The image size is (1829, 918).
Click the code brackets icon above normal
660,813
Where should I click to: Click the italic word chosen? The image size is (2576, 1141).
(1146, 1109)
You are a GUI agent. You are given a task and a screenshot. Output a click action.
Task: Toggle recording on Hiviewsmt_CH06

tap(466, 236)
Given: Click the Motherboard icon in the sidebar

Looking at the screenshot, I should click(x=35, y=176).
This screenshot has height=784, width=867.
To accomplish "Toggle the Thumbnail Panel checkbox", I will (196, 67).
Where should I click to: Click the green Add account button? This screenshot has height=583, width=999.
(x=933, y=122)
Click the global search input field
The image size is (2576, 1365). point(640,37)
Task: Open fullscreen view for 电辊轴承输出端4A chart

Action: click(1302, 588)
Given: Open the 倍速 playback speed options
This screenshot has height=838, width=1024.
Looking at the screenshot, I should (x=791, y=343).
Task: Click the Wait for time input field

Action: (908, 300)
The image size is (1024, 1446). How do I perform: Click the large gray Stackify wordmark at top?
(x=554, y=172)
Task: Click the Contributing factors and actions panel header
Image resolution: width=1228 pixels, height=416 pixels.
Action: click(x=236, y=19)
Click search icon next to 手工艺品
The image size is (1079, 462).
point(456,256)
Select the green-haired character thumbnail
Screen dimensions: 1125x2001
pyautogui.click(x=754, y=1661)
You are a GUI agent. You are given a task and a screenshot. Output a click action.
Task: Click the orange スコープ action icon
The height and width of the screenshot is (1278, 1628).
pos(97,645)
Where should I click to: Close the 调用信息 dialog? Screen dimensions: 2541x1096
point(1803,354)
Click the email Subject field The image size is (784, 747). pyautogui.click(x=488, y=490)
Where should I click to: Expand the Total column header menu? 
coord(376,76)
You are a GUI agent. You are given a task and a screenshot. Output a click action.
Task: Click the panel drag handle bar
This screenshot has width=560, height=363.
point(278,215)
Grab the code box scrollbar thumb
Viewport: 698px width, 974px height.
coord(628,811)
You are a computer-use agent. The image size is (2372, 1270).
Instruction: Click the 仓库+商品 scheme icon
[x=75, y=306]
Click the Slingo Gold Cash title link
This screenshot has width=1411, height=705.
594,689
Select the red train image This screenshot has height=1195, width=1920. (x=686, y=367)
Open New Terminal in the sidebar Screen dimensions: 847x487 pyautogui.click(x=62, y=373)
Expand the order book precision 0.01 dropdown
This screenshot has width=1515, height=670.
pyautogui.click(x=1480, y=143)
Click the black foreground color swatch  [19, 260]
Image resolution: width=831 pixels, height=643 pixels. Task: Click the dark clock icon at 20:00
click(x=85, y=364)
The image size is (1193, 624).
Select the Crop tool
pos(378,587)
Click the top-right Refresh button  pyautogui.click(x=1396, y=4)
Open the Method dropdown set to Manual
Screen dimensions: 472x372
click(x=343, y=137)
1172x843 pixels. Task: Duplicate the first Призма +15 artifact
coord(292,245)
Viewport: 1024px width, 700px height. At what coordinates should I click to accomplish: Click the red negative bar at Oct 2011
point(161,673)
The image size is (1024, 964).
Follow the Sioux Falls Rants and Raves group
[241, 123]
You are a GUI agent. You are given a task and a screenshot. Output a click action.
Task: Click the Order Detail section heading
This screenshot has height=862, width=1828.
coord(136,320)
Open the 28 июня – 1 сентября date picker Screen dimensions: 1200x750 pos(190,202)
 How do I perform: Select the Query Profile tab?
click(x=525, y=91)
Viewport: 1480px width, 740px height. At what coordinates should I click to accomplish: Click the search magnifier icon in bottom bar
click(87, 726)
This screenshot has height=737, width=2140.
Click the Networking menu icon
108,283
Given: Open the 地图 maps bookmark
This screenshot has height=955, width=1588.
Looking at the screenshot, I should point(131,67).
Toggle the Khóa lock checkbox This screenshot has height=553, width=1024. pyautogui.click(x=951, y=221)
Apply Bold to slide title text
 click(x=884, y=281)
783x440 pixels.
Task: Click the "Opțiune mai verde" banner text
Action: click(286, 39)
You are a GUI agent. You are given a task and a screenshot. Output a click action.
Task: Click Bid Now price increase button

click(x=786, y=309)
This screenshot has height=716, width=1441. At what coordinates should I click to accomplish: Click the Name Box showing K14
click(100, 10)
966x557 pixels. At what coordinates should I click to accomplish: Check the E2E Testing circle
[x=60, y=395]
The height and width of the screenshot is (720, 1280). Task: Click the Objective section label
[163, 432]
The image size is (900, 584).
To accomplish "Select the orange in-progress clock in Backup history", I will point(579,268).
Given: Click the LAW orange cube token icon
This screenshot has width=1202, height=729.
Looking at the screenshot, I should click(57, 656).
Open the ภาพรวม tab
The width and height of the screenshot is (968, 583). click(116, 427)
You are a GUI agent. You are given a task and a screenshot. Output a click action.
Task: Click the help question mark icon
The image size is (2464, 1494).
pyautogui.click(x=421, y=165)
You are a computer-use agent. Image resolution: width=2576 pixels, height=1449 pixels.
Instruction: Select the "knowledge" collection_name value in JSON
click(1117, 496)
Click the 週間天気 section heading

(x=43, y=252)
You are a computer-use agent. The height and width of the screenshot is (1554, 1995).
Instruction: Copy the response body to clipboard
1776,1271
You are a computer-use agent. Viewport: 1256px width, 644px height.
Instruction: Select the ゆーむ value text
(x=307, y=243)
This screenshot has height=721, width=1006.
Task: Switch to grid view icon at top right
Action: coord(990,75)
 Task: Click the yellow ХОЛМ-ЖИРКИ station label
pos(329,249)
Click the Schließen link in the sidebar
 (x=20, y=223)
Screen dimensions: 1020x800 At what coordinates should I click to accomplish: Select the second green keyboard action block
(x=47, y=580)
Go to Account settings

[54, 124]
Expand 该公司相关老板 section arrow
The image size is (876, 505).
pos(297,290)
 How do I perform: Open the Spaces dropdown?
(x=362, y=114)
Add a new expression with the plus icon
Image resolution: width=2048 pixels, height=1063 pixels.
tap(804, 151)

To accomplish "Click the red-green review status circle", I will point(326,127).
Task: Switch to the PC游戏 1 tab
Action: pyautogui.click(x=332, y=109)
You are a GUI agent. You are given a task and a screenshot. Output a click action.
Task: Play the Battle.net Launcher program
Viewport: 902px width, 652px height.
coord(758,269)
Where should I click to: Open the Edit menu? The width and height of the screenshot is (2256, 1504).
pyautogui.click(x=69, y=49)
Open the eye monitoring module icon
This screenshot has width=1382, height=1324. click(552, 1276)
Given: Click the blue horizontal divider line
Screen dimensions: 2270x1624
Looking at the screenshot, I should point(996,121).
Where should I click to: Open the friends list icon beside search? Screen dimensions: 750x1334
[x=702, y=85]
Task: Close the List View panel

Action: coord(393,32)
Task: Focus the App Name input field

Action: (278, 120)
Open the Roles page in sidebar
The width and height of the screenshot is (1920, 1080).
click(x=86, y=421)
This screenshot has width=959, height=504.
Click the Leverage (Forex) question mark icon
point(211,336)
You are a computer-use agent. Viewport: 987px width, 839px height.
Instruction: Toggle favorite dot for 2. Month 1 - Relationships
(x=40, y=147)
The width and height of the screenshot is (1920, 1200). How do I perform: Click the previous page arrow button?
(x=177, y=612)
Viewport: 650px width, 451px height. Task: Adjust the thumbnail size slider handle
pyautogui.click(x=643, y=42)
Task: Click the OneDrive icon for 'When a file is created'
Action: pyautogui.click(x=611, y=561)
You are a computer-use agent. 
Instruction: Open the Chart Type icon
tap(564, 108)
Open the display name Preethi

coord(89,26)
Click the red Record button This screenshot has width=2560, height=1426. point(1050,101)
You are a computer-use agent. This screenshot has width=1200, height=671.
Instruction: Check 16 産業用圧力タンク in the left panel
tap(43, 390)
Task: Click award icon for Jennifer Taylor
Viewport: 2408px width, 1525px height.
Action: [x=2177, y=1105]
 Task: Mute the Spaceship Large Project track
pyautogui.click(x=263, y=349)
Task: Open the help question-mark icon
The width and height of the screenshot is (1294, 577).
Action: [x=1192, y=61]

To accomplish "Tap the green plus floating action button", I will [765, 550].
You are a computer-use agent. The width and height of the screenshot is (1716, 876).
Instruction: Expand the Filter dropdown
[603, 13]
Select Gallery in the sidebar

TASK INSTRUCTIONS
Reproduce the listing from the line with "Viewport: 650px width, 451px" through the end of the listing, substituting "Sort" for "Filter" and leaving everything else unchanged.

WRITTEN REPLY
Viewport: 650px width, 451px height. Task: Adjust the thumbnail size slider handle
pyautogui.click(x=643, y=42)
Task: Click the OneDrive icon for 'When a file is created'
Action: pyautogui.click(x=611, y=561)
You are a computer-use agent. 
Instruction: Open the Chart Type icon
tap(564, 108)
Open the display name Preethi

coord(89,26)
Click the red Record button This screenshot has width=2560, height=1426. point(1050,101)
You are a computer-use agent. This screenshot has width=1200, height=671.
Instruction: Check 16 産業用圧力タンク in the left panel
tap(43, 390)
Task: Click award icon for Jennifer Taylor
Viewport: 2408px width, 1525px height.
Action: [x=2177, y=1105]
 Task: Mute the Spaceship Large Project track
pyautogui.click(x=263, y=349)
Task: Open the help question-mark icon
The width and height of the screenshot is (1294, 577).
Action: [x=1192, y=61]

To accomplish "Tap the green plus floating action button", I will [765, 550].
You are a computer-use agent. The width and height of the screenshot is (1716, 876).
Instruction: Expand the Sort dropdown
[603, 13]
Select Gallery in the sidebar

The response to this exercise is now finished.